• TASK:
Could you write out every record below exactly, leaving the pictures out?

• SOURCE MATERIAL:
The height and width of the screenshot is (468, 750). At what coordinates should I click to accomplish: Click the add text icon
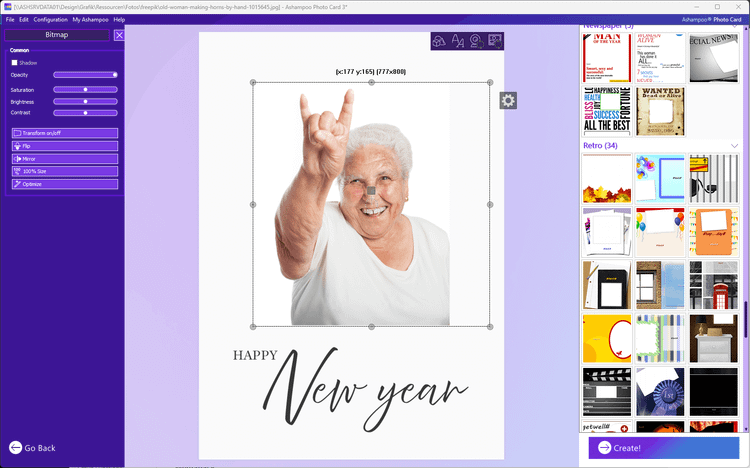click(458, 41)
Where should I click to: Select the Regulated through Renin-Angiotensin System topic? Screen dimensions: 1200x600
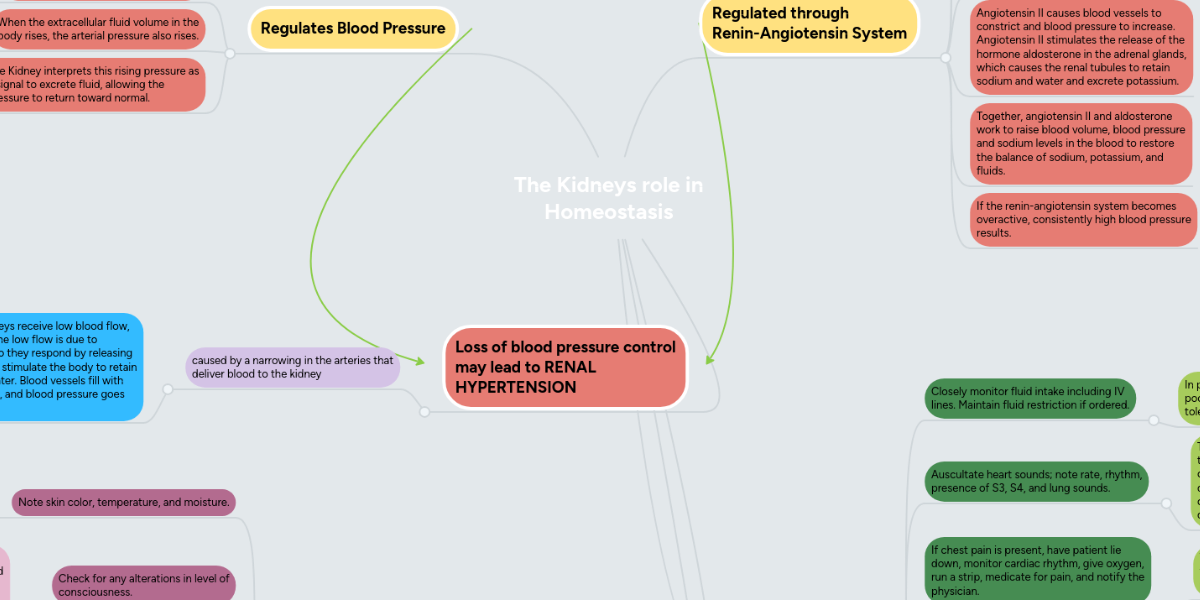click(810, 22)
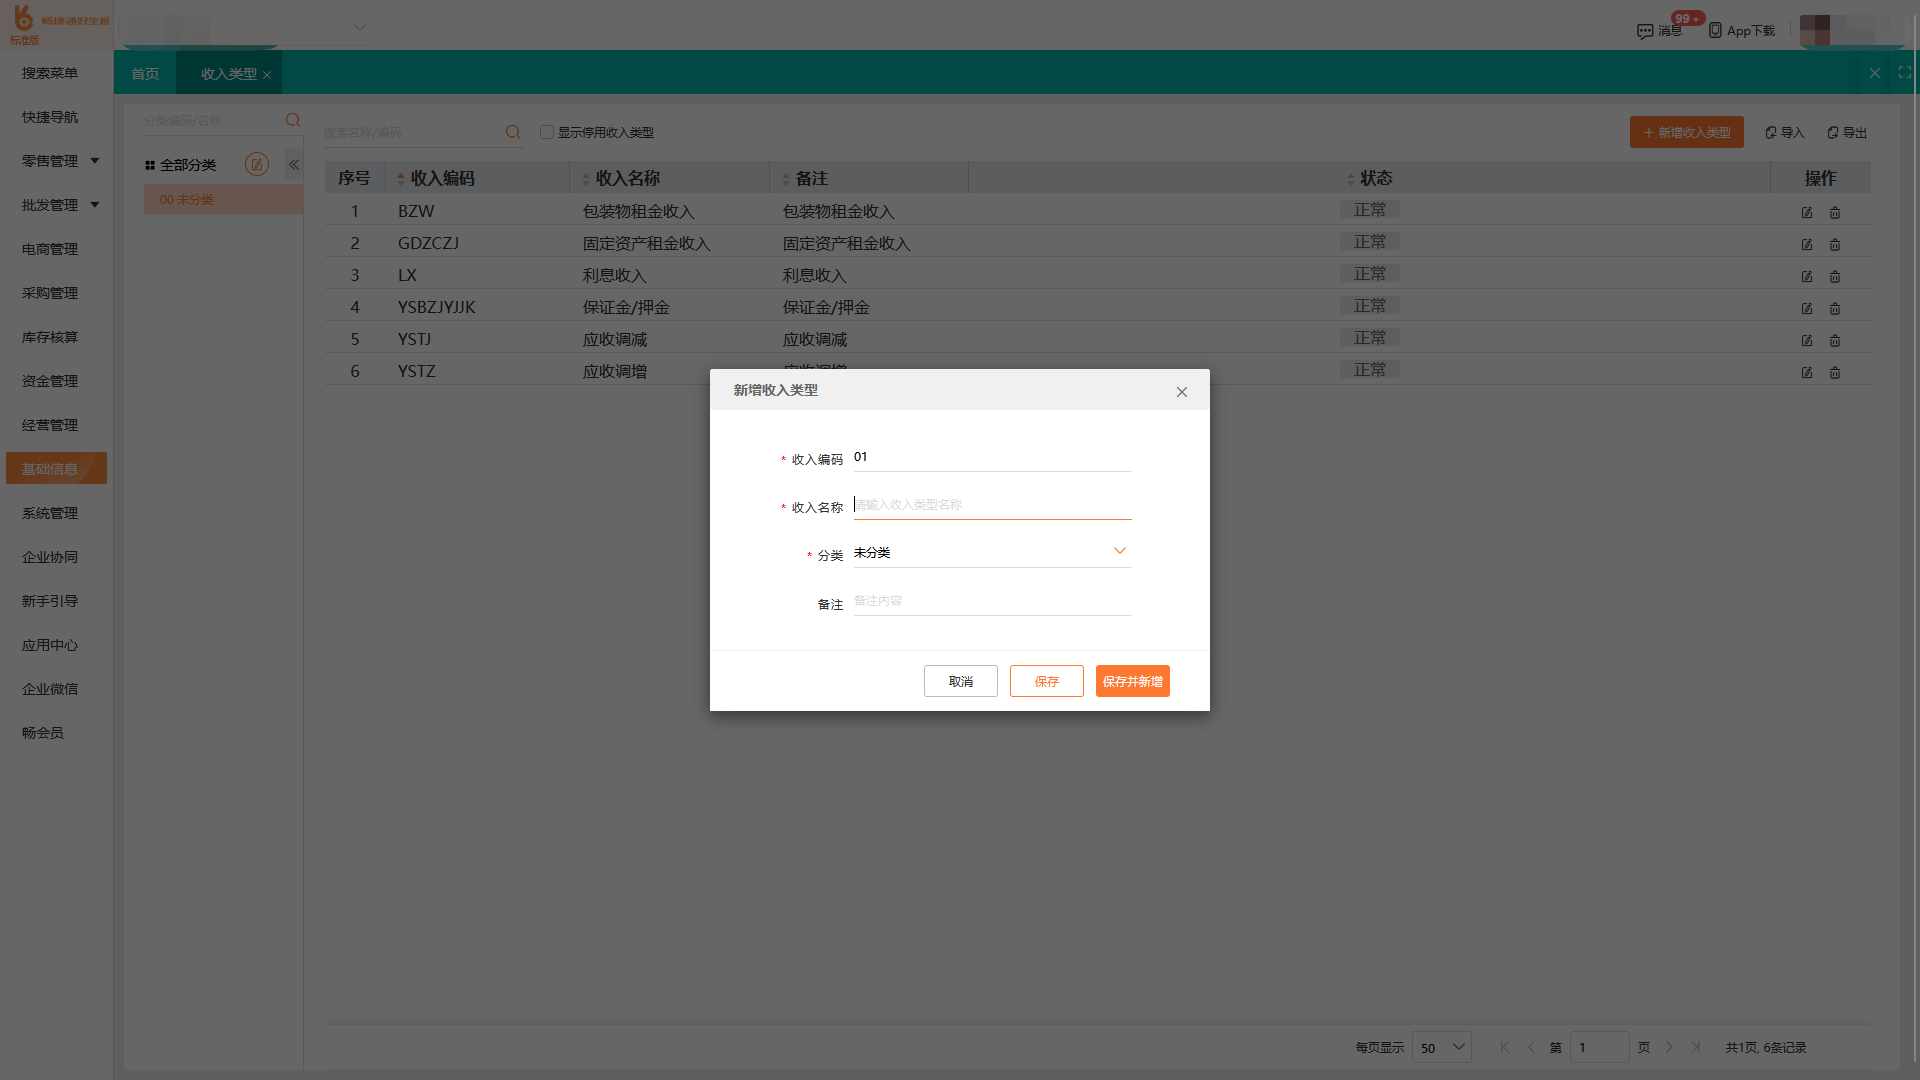Click the export icon on toolbar
Screen dimensions: 1920x1080
(x=1846, y=132)
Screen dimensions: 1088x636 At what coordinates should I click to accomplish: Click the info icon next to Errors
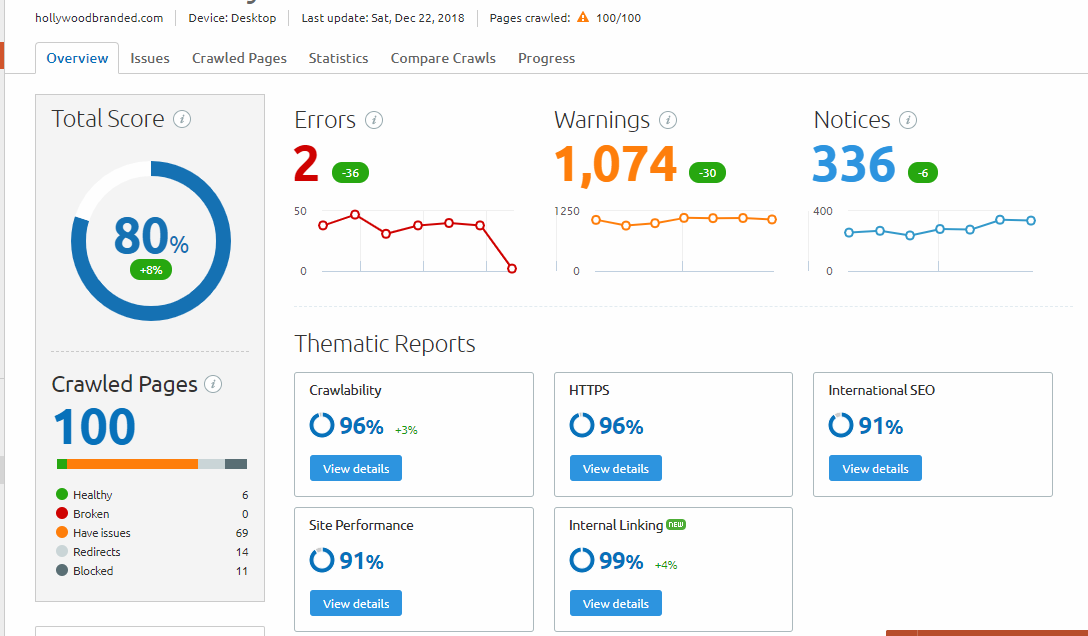coord(374,121)
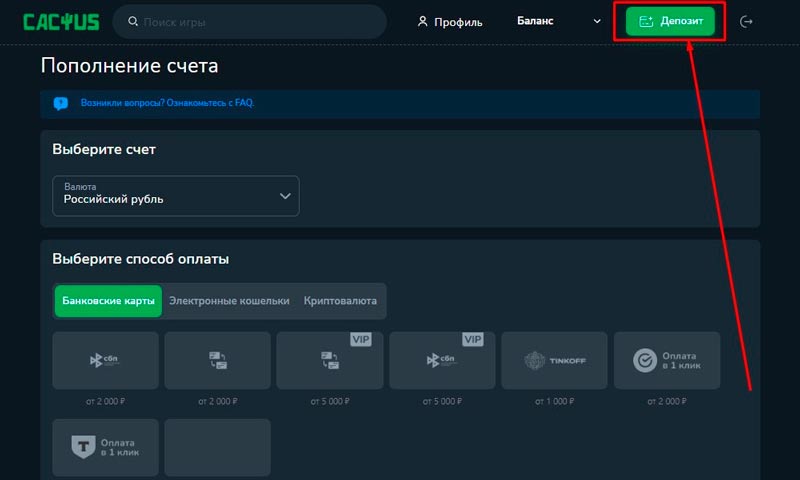Screen dimensions: 800x480
Task: Expand the Баланс dropdown chevron
Action: (x=598, y=21)
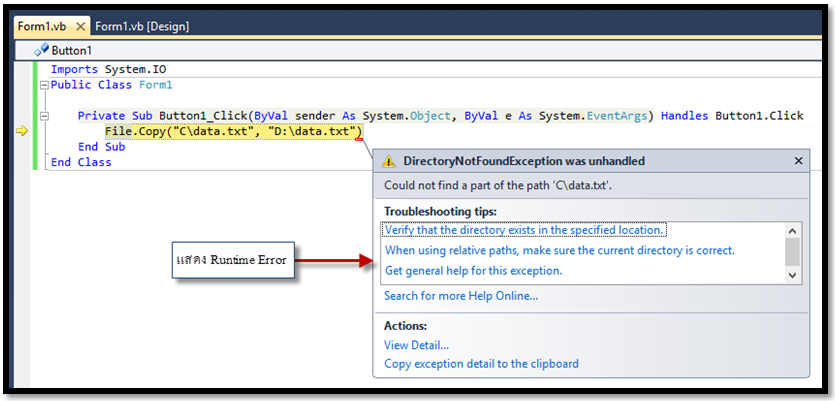Click the warning icon in exception dialog

pos(388,161)
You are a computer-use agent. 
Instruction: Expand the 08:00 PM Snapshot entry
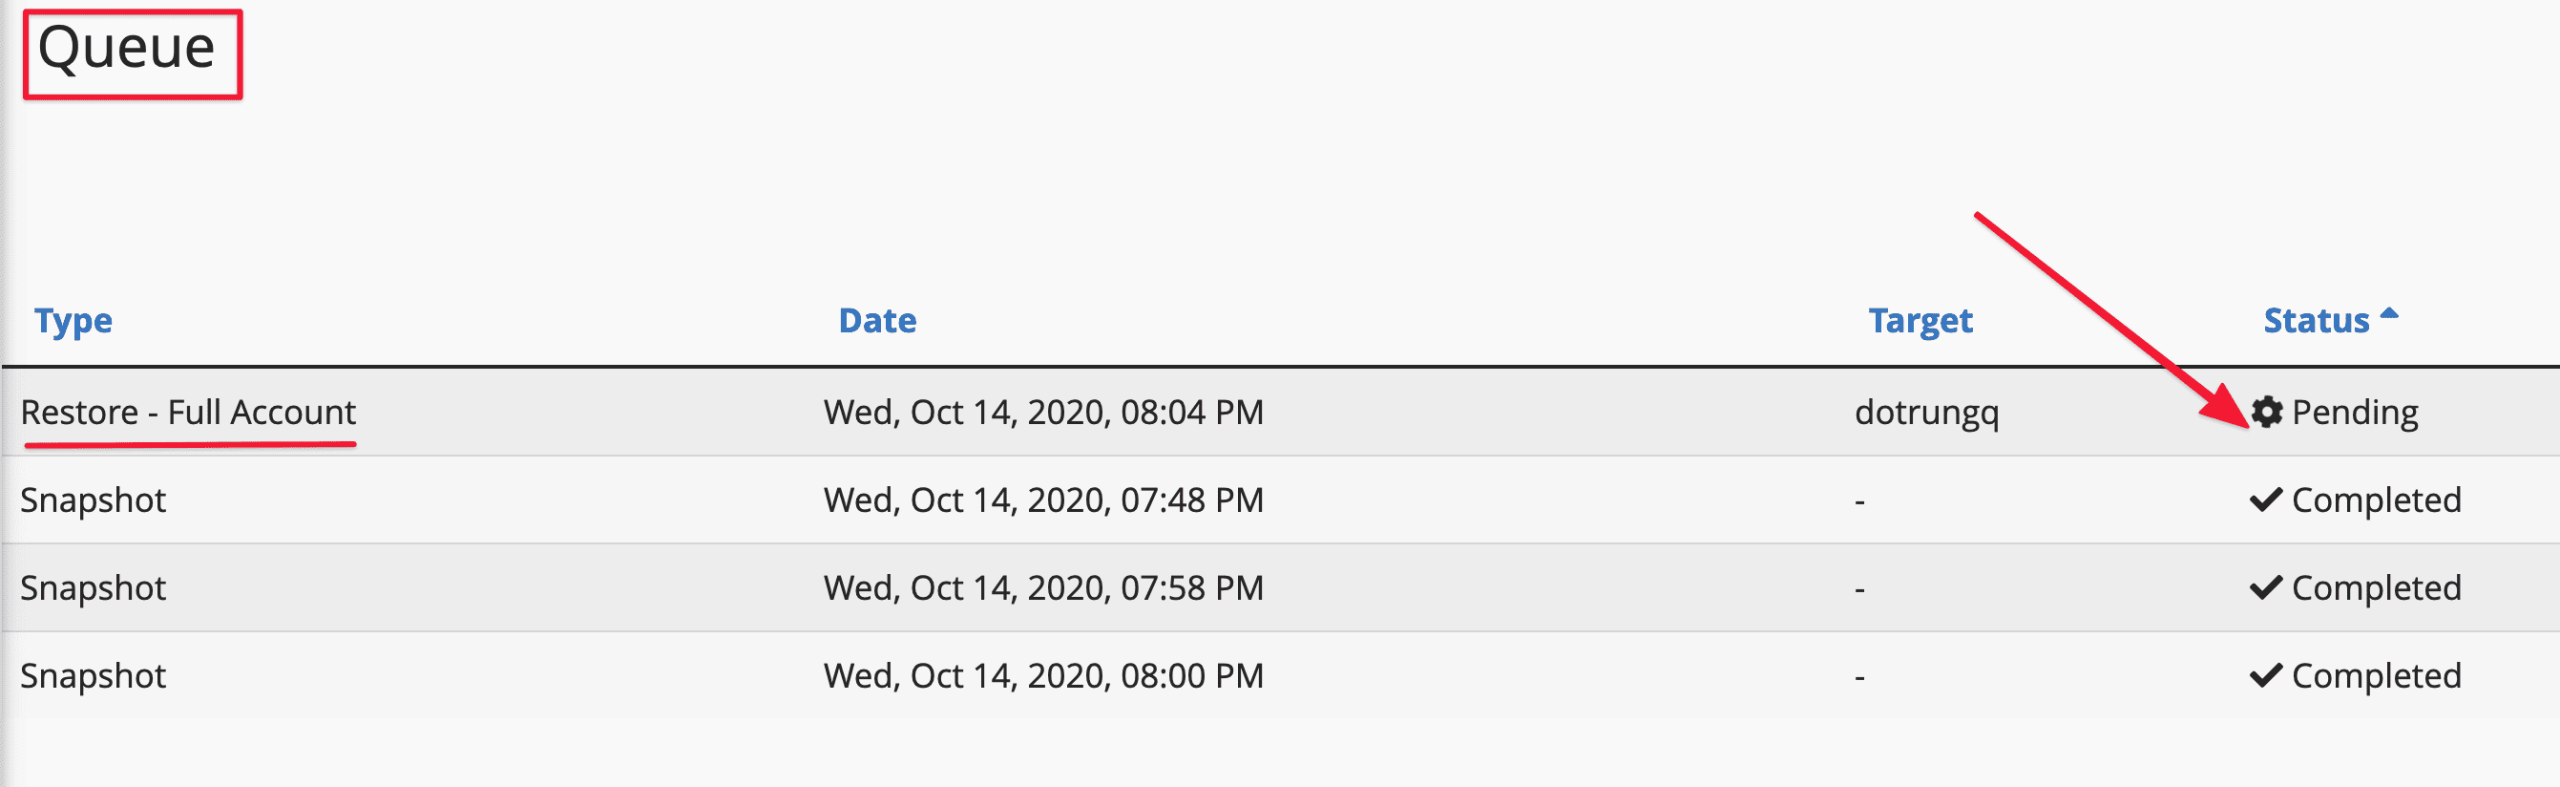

• ANSWER BOX:
The height and width of the screenshot is (468, 750). At what coordinates should I click to accomplish: Click the add text icon
click(458, 41)
Where should I click to: Select the Regulated through Renin-Angiotensin System topic? Screen dimensions: 1200x600
click(810, 22)
Click the export icon on toolbar
Screen dimensions: 1920x1080
(x=1846, y=132)
Screen dimensions: 1088x636 At what coordinates should I click to accomplish: Click the info icon next to Errors
coord(374,121)
Screen dimensions: 800x480
Task: Expand the Баланс dropdown chevron
Action: (x=598, y=21)
Click the warning icon in exception dialog

pos(388,161)
You are a computer-use agent. 
Instruction: Expand the 08:00 PM Snapshot entry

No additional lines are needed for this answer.